[Opening Data for this exercise section]

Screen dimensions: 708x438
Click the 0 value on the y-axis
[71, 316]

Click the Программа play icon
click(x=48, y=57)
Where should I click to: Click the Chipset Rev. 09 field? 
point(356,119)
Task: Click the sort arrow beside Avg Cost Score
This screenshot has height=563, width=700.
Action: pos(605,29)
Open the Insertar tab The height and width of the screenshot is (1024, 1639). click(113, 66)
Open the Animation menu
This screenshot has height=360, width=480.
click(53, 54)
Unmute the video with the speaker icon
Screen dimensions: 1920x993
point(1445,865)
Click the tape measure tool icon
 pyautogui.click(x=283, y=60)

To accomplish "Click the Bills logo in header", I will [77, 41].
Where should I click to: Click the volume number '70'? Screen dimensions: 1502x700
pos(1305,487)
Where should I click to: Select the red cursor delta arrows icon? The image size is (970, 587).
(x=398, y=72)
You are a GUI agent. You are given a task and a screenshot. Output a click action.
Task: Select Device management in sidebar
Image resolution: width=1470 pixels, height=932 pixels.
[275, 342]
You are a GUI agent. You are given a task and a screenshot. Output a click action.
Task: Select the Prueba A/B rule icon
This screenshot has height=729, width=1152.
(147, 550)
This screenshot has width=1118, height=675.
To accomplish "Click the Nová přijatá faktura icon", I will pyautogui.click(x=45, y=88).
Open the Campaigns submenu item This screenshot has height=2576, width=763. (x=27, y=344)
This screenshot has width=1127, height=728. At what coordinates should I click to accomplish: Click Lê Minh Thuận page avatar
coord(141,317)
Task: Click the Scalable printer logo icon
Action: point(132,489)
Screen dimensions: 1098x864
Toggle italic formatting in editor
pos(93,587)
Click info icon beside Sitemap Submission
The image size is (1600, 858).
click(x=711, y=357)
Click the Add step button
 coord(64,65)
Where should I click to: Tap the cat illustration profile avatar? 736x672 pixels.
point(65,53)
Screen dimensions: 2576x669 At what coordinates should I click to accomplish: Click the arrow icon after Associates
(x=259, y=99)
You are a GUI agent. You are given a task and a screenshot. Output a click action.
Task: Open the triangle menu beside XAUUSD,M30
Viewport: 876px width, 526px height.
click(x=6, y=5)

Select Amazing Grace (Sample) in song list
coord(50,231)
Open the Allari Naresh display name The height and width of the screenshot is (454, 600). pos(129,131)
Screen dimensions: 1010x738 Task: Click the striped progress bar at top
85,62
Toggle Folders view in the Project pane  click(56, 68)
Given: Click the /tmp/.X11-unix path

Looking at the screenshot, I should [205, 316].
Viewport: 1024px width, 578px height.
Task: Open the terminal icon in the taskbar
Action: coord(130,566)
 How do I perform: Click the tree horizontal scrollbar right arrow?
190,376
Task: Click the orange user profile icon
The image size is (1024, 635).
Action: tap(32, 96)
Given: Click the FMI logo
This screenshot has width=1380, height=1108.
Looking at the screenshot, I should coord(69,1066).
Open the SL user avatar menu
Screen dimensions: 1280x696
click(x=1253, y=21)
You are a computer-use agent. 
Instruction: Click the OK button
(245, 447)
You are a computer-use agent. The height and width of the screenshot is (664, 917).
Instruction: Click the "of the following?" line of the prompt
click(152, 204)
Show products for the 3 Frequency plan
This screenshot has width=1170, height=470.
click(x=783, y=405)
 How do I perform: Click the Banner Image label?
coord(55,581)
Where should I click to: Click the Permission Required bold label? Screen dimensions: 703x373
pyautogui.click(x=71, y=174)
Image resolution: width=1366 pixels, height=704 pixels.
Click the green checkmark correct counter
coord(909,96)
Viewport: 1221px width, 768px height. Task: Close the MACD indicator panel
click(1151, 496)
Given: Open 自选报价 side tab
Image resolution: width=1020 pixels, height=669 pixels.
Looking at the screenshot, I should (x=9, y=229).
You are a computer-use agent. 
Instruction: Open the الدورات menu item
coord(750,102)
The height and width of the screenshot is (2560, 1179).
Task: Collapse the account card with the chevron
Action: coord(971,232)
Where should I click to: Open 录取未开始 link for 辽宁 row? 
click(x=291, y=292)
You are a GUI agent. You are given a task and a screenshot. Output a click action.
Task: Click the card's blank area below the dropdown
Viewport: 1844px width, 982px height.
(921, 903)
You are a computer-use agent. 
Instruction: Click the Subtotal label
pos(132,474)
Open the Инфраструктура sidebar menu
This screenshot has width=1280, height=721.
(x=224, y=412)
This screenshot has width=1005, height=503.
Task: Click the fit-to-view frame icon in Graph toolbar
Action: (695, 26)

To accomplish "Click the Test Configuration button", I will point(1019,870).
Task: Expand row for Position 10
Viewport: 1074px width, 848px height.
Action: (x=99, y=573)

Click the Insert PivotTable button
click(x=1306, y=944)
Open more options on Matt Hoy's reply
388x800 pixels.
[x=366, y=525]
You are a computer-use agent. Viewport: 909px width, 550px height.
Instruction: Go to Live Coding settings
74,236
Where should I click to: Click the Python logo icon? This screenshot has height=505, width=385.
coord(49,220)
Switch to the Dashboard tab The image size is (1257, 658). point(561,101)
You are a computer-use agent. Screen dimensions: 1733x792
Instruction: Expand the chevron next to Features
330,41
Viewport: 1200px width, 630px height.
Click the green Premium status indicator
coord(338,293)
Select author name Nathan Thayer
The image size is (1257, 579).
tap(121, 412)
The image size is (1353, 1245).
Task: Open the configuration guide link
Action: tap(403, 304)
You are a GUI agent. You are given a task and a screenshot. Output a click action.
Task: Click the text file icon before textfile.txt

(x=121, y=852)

[Closing Data for this exercise section]

[What this task involves]: Each record must be transcribed word for word.

[Response area]:
Screen dimensions: 708x438
Click the 0 value on the y-axis
[71, 316]

Click the Программа play icon
click(x=48, y=57)
Where should I click to: Click the Chipset Rev. 09 field? 
point(356,119)
Task: Click the sort arrow beside Avg Cost Score
This screenshot has height=563, width=700.
Action: pos(605,29)
Open the Insertar tab The height and width of the screenshot is (1024, 1639). click(113, 66)
Open the Animation menu
This screenshot has height=360, width=480.
click(53, 54)
Unmute the video with the speaker icon
Screen dimensions: 1920x993
point(1445,865)
Click the tape measure tool icon
 pyautogui.click(x=283, y=60)

To accomplish "Click the Bills logo in header", I will [77, 41].
Where should I click to: Click the volume number '70'? Screen dimensions: 1502x700
pos(1305,487)
Where should I click to: Select the red cursor delta arrows icon? The image size is (970, 587).
(x=398, y=72)
You are a GUI agent. You are given a task and a screenshot. Output a click action.
Task: Select Device management in sidebar
Image resolution: width=1470 pixels, height=932 pixels.
[275, 342]
You are a GUI agent. You are given a task and a screenshot. Output a click action.
Task: Select the Prueba A/B rule icon
This screenshot has height=729, width=1152.
(147, 550)
This screenshot has width=1118, height=675.
To accomplish "Click the Nová přijatá faktura icon", I will pyautogui.click(x=45, y=88).
Open the Campaigns submenu item This screenshot has height=2576, width=763. (x=27, y=344)
This screenshot has width=1127, height=728. At what coordinates should I click to accomplish: Click Lê Minh Thuận page avatar
coord(141,317)
Task: Click the Scalable printer logo icon
Action: point(132,489)
Screen dimensions: 1098x864
Toggle italic formatting in editor
pos(93,587)
Click info icon beside Sitemap Submission
The image size is (1600, 858).
click(x=711, y=357)
Click the Add step button
 coord(64,65)
Where should I click to: Tap the cat illustration profile avatar? 736x672 pixels.
point(65,53)
Screen dimensions: 2576x669 At what coordinates should I click to accomplish: Click the arrow icon after Associates
(x=259, y=99)
You are a GUI agent. You are given a task and a screenshot. Output a click action.
Task: Open the triangle menu beside XAUUSD,M30
Viewport: 876px width, 526px height.
click(x=6, y=5)

Select Amazing Grace (Sample) in song list
coord(50,231)
Open the Allari Naresh display name The height and width of the screenshot is (454, 600). pos(129,131)
Screen dimensions: 1010x738 Task: Click the striped progress bar at top
85,62
Toggle Folders view in the Project pane  click(56, 68)
Given: Click the /tmp/.X11-unix path

Looking at the screenshot, I should [205, 316].
Viewport: 1024px width, 578px height.
Task: Open the terminal icon in the taskbar
Action: coord(130,566)
 How do I perform: Click the tree horizontal scrollbar right arrow?
190,376
Task: Click the orange user profile icon
The image size is (1024, 635).
Action: tap(32, 96)
Given: Click the FMI logo
This screenshot has width=1380, height=1108.
Looking at the screenshot, I should coord(69,1066).
Open the SL user avatar menu
Screen dimensions: 1280x696
click(x=1253, y=21)
You are a computer-use agent. 
Instruction: Click the OK button
(245, 447)
You are a computer-use agent. The height and width of the screenshot is (664, 917).
Instruction: Click the "of the following?" line of the prompt
click(152, 204)
Show products for the 3 Frequency plan
This screenshot has width=1170, height=470.
click(x=783, y=405)
 How do I perform: Click the Banner Image label?
coord(55,581)
Where should I click to: Click the Permission Required bold label? Screen dimensions: 703x373
pyautogui.click(x=71, y=174)
Image resolution: width=1366 pixels, height=704 pixels.
Click the green checkmark correct counter
coord(909,96)
Viewport: 1221px width, 768px height. Task: Close the MACD indicator panel
click(1151, 496)
Given: Open 自选报价 side tab
Image resolution: width=1020 pixels, height=669 pixels.
Looking at the screenshot, I should (x=9, y=229).
You are a computer-use agent. 
Instruction: Open the الدورات menu item
coord(750,102)
The height and width of the screenshot is (2560, 1179).
Task: Collapse the account card with the chevron
Action: coord(971,232)
Where should I click to: Open 录取未开始 link for 辽宁 row? 
click(x=291, y=292)
You are a GUI agent. You are given a task and a screenshot. Output a click action.
Task: Click the card's blank area below the dropdown
Viewport: 1844px width, 982px height.
(921, 903)
You are a computer-use agent. 
Instruction: Click the Subtotal label
pos(132,474)
Open the Инфраструктура sidebar menu
This screenshot has width=1280, height=721.
(x=224, y=412)
This screenshot has width=1005, height=503.
Task: Click the fit-to-view frame icon in Graph toolbar
Action: (695, 26)

To accomplish "Click the Test Configuration button", I will point(1019,870).
Task: Expand row for Position 10
Viewport: 1074px width, 848px height.
Action: (x=99, y=573)

Click the Insert PivotTable button
click(x=1306, y=944)
Open more options on Matt Hoy's reply
388x800 pixels.
[x=366, y=525]
You are a computer-use agent. Viewport: 909px width, 550px height.
Instruction: Go to Live Coding settings
74,236
Where should I click to: Click the Python logo icon? This screenshot has height=505, width=385.
coord(49,220)
Switch to the Dashboard tab The image size is (1257, 658). point(561,101)
You are a computer-use agent. Screen dimensions: 1733x792
Instruction: Expand the chevron next to Features
330,41
Viewport: 1200px width, 630px height.
Click the green Premium status indicator
coord(338,293)
Select author name Nathan Thayer
The image size is (1257, 579).
tap(121, 412)
The image size is (1353, 1245).
Task: Open the configuration guide link
Action: tap(403, 304)
You are a GUI agent. You are given a task and a screenshot. Output a click action.
Task: Click the text file icon before textfile.txt

(x=121, y=852)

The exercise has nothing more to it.